What this task involves: The entries below contain a stretch that opens with the line containing "Jump to present messages" and closes with the line containing "Open the Tables"; set down that stretch exactly, both ends included, and nothing else.

Data to use:
__________________________________________________

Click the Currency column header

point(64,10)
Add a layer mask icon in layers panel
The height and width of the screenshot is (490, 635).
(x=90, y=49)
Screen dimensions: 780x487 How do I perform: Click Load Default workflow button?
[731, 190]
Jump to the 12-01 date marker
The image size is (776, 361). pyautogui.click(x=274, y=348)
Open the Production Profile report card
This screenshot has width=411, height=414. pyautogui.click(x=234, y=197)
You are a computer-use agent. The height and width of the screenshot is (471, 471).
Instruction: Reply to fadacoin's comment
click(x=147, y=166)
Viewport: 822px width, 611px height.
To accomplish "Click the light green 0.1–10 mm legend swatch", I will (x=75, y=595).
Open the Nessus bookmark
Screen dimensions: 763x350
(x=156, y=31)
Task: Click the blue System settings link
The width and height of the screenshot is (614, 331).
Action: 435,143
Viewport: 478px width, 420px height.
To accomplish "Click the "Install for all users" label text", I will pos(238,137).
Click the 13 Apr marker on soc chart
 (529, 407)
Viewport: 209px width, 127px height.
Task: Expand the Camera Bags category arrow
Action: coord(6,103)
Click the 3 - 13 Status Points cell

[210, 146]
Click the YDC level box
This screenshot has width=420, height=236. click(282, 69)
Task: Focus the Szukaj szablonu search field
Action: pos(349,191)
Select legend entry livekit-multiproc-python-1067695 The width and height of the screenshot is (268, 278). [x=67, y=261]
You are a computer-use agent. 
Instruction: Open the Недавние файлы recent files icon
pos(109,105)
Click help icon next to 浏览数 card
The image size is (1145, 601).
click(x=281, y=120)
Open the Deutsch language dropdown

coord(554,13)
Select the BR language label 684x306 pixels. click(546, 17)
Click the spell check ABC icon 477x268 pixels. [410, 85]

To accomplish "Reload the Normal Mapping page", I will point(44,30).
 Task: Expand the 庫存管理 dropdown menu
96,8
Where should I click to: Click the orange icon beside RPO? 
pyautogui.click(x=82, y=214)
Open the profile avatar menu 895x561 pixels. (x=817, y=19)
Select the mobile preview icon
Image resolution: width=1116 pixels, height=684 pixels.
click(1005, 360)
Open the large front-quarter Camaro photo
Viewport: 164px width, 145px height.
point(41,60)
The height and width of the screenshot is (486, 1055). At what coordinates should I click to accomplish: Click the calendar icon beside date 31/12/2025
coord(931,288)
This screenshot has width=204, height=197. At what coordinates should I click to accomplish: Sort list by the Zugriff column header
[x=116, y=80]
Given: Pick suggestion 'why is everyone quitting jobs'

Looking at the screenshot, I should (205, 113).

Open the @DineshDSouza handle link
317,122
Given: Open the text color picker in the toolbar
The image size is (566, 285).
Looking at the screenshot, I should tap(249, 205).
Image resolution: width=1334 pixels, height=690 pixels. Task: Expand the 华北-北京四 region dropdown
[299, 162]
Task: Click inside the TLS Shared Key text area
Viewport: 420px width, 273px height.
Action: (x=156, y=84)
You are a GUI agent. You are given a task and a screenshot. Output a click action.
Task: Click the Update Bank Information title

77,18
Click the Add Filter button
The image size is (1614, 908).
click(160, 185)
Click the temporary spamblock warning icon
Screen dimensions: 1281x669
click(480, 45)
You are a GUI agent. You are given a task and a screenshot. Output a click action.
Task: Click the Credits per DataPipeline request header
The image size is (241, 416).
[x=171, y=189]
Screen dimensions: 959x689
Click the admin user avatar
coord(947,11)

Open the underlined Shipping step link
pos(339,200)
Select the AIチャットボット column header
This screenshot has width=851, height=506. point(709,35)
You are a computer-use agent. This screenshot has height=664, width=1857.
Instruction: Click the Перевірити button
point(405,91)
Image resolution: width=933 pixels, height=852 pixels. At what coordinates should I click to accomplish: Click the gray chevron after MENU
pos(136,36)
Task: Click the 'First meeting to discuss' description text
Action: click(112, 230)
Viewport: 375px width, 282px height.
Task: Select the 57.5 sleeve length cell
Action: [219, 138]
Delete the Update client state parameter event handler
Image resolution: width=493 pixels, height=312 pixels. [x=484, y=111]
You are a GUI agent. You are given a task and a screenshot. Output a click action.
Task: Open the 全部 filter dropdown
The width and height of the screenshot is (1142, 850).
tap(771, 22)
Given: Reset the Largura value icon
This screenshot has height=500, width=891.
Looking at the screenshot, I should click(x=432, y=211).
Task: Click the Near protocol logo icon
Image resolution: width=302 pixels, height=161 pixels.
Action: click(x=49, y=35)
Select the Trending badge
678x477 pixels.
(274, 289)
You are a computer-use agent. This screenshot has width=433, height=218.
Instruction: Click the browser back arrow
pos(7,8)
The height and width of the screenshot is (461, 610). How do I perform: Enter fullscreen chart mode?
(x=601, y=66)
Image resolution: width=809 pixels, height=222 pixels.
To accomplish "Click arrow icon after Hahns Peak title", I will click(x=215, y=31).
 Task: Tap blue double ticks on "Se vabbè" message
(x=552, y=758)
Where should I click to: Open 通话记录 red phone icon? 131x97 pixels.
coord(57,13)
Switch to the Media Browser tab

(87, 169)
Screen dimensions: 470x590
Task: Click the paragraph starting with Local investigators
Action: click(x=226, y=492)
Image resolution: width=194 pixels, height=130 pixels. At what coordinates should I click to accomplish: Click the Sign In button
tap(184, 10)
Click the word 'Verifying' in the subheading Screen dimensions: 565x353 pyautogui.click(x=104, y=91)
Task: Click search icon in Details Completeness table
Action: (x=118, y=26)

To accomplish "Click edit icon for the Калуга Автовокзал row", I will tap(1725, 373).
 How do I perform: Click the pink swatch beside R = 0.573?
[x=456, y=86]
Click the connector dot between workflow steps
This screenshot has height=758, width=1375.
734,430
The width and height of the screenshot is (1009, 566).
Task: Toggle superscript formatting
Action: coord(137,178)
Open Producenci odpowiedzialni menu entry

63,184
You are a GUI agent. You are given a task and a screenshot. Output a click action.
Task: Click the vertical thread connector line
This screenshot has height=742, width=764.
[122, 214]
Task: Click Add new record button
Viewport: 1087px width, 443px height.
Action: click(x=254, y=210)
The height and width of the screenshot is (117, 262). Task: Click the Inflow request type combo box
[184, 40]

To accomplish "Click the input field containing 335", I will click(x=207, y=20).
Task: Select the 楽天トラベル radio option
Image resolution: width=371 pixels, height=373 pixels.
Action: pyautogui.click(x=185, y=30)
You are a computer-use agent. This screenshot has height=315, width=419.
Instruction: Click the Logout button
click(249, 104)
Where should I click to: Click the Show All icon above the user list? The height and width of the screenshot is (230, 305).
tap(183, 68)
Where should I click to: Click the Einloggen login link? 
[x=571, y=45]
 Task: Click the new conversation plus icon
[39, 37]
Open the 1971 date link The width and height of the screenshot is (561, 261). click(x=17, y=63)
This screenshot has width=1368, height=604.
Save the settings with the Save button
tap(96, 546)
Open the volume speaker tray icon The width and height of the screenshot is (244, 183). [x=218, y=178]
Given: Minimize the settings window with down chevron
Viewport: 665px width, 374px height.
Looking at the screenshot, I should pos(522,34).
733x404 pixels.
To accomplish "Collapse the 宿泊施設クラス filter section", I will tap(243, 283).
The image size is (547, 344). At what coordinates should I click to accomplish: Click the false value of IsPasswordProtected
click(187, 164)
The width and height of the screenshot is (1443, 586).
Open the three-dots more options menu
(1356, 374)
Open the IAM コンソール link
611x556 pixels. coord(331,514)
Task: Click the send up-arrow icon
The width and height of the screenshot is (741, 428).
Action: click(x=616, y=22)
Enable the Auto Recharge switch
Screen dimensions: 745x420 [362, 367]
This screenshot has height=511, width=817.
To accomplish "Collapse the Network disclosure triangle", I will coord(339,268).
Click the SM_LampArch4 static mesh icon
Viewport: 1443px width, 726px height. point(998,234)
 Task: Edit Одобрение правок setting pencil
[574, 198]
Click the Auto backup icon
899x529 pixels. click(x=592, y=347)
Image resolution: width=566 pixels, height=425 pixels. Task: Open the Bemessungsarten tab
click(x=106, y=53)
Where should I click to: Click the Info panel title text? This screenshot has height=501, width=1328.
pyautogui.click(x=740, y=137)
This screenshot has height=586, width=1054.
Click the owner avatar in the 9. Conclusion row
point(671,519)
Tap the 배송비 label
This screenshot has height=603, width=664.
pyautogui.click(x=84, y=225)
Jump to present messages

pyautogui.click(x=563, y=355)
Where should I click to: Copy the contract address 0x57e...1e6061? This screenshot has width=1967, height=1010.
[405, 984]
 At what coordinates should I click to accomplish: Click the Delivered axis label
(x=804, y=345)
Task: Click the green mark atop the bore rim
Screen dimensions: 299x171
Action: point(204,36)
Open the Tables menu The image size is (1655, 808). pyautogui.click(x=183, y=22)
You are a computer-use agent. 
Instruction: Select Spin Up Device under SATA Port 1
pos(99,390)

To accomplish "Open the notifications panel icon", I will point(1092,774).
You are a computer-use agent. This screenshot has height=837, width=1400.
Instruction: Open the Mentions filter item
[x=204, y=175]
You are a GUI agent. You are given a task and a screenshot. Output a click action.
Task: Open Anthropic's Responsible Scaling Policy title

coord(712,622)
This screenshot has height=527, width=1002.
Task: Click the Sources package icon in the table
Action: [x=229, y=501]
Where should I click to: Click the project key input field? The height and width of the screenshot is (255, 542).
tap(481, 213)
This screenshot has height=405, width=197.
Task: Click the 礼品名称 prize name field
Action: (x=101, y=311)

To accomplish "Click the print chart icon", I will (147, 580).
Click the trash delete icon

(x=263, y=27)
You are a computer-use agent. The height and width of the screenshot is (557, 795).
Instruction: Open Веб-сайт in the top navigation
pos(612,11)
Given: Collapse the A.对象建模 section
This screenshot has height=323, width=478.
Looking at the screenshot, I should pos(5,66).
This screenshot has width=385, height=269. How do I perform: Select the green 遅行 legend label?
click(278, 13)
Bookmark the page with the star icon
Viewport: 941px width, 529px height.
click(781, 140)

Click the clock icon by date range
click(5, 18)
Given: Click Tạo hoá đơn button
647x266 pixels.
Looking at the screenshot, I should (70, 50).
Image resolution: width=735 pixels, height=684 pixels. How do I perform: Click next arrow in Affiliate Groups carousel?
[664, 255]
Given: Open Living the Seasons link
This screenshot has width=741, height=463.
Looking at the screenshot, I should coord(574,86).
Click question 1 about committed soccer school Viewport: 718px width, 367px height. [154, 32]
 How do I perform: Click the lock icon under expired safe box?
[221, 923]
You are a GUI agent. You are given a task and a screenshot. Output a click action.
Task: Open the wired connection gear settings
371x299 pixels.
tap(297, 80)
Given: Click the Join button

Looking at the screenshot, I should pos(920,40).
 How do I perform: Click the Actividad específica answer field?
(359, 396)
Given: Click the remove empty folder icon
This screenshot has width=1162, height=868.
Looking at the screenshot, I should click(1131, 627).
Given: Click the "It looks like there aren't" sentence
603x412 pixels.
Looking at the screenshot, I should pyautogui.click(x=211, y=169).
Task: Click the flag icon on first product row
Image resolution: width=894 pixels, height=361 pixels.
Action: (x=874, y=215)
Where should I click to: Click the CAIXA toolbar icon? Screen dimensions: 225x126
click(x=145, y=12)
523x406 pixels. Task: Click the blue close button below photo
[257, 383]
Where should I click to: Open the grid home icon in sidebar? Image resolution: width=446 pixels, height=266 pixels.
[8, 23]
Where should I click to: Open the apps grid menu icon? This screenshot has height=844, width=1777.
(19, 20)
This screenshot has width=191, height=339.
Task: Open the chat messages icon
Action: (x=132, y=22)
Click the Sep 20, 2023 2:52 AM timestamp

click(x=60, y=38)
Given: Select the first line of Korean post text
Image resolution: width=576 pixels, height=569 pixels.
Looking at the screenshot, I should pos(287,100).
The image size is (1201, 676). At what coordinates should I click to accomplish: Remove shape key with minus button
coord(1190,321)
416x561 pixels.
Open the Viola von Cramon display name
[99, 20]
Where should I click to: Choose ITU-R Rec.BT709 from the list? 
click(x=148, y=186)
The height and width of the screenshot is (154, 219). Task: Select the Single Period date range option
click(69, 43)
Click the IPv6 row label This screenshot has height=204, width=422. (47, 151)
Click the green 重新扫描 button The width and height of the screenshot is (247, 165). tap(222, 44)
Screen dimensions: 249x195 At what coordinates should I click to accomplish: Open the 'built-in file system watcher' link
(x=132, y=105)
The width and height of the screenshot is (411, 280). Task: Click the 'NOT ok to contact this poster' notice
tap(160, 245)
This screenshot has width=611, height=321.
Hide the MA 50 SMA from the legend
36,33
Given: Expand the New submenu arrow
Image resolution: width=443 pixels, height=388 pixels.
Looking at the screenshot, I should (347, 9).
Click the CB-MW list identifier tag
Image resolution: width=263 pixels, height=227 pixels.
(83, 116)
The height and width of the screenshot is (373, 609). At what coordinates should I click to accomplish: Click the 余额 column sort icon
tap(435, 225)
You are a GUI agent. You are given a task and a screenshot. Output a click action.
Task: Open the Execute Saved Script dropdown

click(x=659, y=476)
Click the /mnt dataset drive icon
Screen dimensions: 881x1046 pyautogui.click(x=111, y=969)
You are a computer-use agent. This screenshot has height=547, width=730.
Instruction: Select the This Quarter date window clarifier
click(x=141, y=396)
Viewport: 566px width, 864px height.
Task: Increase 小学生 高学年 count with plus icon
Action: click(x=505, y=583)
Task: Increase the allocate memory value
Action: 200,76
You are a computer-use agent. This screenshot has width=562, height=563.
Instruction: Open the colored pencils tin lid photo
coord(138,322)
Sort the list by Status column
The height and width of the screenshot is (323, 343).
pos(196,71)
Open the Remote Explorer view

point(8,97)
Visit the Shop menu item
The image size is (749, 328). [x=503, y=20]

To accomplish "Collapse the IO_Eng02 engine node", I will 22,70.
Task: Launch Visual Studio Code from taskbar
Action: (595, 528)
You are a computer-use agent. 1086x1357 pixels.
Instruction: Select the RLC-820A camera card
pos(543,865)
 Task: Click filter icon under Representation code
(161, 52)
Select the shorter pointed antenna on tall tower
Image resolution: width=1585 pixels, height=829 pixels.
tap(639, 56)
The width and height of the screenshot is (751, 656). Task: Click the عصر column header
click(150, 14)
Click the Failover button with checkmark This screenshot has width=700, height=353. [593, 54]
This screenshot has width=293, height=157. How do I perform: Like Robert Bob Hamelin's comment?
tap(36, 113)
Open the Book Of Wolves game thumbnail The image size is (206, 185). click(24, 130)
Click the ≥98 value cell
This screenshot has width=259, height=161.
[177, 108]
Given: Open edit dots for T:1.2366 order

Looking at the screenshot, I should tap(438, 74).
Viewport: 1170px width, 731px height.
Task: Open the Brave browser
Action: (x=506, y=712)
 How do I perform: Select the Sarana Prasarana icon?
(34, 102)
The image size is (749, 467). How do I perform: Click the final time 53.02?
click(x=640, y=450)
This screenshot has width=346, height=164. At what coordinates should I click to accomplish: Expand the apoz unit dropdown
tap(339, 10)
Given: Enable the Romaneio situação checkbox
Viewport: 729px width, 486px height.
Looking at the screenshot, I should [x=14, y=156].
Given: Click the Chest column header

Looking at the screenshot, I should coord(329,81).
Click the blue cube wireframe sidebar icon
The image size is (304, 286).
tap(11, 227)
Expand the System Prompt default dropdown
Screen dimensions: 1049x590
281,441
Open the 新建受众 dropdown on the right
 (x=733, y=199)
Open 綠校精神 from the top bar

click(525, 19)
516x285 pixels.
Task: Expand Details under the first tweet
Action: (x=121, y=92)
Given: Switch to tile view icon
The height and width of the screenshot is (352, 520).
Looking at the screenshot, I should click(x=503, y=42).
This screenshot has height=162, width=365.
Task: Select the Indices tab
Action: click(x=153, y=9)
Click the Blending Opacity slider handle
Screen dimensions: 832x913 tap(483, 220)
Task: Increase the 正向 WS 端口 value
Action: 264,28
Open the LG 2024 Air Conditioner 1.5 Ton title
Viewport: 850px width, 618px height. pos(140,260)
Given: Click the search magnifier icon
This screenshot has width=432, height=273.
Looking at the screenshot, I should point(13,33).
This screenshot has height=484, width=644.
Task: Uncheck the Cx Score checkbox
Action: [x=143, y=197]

__________________________________________________

Worked solution:
Jump to present messages

pyautogui.click(x=563, y=355)
Where should I click to: Copy the contract address 0x57e...1e6061? This screenshot has width=1967, height=1010.
[405, 984]
 At what coordinates should I click to accomplish: Click the Delivered axis label
(x=804, y=345)
Task: Click the green mark atop the bore rim
Screen dimensions: 299x171
Action: point(204,36)
Open the Tables menu The image size is (1655, 808). pyautogui.click(x=183, y=22)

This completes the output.